[Material provided]

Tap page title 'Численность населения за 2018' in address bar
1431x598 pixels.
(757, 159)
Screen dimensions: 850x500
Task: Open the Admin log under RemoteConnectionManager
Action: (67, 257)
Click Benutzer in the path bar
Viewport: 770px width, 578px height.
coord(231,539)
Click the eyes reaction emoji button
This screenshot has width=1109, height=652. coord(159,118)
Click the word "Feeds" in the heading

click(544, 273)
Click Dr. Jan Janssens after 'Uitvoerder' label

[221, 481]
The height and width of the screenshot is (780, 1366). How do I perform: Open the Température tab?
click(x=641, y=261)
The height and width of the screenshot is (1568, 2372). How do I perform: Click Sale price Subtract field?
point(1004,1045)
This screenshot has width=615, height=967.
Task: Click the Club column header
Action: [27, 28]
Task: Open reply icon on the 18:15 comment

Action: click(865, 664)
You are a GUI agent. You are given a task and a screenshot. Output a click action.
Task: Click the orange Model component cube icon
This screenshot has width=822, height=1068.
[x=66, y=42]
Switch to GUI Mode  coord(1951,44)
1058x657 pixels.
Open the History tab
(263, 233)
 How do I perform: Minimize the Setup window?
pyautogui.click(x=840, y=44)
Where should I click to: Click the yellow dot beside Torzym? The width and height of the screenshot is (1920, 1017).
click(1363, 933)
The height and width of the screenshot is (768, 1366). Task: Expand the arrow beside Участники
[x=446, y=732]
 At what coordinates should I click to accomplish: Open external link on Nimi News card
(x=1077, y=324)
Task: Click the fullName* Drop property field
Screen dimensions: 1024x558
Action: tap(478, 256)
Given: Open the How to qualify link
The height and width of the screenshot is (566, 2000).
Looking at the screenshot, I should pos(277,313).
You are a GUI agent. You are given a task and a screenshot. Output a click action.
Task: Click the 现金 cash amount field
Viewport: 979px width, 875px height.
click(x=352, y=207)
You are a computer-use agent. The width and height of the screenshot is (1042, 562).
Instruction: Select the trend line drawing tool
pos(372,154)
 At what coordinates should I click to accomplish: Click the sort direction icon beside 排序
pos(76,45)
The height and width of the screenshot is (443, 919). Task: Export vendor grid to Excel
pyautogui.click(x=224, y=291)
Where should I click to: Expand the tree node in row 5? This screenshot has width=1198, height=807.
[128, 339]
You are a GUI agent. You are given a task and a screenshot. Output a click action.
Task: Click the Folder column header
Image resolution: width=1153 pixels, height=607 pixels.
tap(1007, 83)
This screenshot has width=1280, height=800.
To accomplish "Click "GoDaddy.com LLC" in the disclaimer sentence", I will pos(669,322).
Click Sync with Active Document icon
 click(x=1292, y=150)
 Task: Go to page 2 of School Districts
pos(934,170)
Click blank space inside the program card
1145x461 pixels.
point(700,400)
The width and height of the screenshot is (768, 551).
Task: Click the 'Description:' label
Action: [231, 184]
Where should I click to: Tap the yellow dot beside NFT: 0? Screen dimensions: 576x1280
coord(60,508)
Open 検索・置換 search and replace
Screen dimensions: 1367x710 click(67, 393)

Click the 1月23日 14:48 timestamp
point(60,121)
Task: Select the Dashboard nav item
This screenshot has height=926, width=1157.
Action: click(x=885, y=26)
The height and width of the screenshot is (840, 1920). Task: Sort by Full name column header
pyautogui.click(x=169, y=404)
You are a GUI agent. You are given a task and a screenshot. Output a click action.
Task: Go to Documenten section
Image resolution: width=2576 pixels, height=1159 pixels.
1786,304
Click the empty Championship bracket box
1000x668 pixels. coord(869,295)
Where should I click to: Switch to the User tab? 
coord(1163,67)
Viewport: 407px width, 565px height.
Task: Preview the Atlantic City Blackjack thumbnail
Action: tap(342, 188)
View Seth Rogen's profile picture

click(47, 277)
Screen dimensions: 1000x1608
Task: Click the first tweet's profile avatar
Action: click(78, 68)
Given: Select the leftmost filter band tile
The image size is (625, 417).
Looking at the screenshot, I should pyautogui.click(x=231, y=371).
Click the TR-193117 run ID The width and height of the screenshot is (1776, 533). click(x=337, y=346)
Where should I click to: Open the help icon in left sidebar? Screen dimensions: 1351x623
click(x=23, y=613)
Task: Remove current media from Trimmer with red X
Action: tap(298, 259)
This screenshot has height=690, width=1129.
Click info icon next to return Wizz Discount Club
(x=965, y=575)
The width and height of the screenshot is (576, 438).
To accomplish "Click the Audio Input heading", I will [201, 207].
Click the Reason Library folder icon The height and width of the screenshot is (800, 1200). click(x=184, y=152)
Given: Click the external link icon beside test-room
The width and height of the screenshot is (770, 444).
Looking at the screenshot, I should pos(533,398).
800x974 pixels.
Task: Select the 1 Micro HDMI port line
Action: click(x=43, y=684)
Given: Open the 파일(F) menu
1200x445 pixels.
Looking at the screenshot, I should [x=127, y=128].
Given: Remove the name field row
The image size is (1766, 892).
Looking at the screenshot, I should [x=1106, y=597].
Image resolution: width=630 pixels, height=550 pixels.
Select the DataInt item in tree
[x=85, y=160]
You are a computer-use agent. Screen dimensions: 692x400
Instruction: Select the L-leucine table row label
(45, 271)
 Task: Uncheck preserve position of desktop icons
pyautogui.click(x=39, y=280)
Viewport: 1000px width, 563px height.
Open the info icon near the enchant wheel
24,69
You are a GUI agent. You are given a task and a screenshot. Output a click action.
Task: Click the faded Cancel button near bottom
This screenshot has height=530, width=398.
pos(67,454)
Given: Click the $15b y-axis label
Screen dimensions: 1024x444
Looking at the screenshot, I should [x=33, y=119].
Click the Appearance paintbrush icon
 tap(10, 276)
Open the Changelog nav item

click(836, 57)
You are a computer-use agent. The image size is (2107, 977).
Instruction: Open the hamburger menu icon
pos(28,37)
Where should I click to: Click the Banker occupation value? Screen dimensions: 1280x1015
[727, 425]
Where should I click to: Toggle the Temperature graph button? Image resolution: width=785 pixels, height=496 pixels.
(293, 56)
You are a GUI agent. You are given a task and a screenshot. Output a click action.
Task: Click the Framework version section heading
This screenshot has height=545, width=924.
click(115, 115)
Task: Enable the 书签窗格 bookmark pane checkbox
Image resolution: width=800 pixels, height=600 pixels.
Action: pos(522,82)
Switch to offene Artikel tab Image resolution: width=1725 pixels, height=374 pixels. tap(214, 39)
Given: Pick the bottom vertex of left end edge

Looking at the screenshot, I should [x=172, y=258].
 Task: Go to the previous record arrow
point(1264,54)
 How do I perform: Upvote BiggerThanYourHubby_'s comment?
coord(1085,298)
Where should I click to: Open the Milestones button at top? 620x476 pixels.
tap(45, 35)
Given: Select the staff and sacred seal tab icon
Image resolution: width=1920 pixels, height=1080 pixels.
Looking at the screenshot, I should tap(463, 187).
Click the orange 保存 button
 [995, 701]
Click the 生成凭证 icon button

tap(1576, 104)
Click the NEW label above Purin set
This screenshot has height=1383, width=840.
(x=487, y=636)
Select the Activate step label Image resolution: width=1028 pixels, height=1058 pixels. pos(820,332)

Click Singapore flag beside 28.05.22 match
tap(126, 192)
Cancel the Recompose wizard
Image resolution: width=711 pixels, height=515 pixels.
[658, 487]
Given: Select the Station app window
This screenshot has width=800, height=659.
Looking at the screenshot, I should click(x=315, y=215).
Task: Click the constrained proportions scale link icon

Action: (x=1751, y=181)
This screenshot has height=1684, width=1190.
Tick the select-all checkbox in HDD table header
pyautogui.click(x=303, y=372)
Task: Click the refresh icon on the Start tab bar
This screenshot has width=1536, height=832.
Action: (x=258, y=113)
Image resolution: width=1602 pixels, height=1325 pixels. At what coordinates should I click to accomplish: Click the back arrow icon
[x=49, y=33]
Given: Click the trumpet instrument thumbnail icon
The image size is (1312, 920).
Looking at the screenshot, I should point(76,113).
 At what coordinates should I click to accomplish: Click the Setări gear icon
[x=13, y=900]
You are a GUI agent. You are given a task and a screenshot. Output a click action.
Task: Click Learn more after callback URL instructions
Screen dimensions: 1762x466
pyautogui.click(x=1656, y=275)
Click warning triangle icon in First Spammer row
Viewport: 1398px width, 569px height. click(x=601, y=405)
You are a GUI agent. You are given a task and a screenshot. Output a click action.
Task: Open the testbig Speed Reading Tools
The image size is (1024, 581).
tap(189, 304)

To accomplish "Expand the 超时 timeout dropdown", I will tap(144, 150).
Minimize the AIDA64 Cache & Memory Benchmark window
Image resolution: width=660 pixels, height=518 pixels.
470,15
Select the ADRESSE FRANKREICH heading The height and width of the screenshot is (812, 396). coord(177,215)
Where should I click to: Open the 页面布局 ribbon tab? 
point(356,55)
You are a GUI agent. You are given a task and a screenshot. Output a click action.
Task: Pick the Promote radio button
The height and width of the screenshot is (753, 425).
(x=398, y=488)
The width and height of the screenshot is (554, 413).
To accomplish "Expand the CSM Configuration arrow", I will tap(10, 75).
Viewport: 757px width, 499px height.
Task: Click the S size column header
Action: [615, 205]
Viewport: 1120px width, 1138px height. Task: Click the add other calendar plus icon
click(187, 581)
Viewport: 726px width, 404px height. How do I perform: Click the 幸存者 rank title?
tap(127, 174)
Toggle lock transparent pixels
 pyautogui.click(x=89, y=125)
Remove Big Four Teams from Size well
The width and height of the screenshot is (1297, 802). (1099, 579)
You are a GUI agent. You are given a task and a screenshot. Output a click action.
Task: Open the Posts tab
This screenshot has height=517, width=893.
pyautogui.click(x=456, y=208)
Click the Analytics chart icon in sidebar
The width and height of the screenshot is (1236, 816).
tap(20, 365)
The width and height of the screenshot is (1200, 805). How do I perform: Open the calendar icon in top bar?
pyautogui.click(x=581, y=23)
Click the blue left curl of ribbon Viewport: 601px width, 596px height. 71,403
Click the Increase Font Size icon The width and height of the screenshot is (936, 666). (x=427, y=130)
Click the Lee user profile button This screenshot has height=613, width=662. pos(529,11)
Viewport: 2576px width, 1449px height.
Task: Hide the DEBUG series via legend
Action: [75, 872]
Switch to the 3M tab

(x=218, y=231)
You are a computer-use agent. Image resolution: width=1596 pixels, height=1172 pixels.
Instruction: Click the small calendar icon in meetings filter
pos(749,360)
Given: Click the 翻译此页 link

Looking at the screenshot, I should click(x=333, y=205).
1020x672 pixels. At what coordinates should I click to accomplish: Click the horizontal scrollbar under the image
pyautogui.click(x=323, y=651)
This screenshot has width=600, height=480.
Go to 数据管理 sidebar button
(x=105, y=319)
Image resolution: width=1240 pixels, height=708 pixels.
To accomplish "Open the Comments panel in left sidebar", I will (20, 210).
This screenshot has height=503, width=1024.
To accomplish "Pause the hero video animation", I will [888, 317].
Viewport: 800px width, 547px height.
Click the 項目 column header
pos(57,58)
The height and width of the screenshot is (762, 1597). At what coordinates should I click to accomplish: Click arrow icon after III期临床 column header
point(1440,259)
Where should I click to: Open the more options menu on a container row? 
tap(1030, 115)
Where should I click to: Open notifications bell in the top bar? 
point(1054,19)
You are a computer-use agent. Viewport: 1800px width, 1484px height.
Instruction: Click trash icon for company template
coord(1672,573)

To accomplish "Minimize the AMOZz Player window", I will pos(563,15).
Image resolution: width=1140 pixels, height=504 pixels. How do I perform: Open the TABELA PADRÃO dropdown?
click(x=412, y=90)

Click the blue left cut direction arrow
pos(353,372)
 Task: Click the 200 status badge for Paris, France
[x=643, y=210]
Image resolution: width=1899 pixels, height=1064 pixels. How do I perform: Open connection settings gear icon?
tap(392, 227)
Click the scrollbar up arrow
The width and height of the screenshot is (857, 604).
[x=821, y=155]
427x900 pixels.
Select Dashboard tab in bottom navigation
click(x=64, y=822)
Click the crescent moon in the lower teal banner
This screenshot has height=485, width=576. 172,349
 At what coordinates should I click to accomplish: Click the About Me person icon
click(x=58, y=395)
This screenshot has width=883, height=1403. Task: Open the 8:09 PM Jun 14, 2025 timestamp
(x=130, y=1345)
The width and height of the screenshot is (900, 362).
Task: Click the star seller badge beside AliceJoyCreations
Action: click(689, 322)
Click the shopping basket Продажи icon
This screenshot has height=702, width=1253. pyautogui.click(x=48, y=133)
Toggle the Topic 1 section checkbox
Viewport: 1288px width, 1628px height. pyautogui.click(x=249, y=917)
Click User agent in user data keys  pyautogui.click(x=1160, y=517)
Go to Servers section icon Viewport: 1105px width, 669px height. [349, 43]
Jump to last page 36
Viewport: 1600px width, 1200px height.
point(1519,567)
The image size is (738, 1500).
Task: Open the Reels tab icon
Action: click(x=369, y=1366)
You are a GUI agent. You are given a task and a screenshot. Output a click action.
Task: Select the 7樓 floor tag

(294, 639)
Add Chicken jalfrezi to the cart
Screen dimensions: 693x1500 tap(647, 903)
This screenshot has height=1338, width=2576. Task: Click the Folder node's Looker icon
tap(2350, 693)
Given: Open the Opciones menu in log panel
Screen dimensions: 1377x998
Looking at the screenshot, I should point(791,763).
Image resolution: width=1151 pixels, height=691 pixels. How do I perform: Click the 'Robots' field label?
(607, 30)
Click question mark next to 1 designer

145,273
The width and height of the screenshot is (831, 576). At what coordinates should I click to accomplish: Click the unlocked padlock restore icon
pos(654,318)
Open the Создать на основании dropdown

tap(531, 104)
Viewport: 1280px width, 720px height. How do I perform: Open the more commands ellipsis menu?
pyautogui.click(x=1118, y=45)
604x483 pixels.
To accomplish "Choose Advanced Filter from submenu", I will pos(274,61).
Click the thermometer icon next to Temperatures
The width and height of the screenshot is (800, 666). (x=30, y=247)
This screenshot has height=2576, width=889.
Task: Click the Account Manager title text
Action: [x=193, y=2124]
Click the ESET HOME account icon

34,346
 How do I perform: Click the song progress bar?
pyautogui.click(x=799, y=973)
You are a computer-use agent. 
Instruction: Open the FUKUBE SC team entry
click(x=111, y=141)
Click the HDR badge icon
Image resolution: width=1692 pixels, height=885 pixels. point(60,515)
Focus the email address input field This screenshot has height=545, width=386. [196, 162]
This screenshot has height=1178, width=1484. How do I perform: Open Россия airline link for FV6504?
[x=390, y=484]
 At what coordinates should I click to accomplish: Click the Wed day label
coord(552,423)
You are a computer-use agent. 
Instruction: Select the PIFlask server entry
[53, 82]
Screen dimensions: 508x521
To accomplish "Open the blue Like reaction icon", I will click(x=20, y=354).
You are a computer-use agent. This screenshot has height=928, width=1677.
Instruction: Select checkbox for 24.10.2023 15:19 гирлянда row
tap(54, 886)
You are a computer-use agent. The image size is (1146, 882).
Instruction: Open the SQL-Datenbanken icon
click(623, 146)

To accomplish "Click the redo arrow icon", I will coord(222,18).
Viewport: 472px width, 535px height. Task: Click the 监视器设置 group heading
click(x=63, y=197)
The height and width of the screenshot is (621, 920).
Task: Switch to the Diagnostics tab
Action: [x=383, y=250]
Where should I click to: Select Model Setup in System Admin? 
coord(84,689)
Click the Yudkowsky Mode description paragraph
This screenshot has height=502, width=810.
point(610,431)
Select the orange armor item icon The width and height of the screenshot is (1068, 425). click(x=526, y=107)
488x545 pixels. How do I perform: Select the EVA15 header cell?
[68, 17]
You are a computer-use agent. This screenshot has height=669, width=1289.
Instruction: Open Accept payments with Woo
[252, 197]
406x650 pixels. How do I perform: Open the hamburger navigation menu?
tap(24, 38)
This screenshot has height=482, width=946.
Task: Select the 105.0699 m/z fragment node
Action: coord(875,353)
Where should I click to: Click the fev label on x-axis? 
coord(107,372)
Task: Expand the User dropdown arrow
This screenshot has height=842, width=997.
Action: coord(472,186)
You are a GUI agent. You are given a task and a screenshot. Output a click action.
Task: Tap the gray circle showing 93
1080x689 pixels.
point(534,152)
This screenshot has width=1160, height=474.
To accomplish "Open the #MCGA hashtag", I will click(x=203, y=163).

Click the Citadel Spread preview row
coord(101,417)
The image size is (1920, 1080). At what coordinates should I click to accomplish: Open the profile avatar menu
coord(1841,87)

[Action item]
Reproduce exactly the lines of the records above from the one with "Click the ESET HOME account icon" to the one with "You are a computer-use agent. The image size is (1146, 882).", both included, and leave out everything else.

[Task answer]
Click the ESET HOME account icon

34,346
 How do I perform: Click the song progress bar?
pyautogui.click(x=799, y=973)
You are a computer-use agent. 
Instruction: Open the FUKUBE SC team entry
click(x=111, y=141)
Click the HDR badge icon
Image resolution: width=1692 pixels, height=885 pixels. point(60,515)
Focus the email address input field This screenshot has height=545, width=386. [196, 162]
This screenshot has height=1178, width=1484. How do I perform: Open Россия airline link for FV6504?
[x=390, y=484]
 At what coordinates should I click to accomplish: Click the Wed day label
coord(552,423)
You are a computer-use agent. 
Instruction: Select the PIFlask server entry
[53, 82]
Screen dimensions: 508x521
To accomplish "Open the blue Like reaction icon", I will click(x=20, y=354).
You are a computer-use agent. This screenshot has height=928, width=1677.
Instruction: Select checkbox for 24.10.2023 15:19 гирлянда row
tap(54, 886)
You are a computer-use agent. The image size is (1146, 882).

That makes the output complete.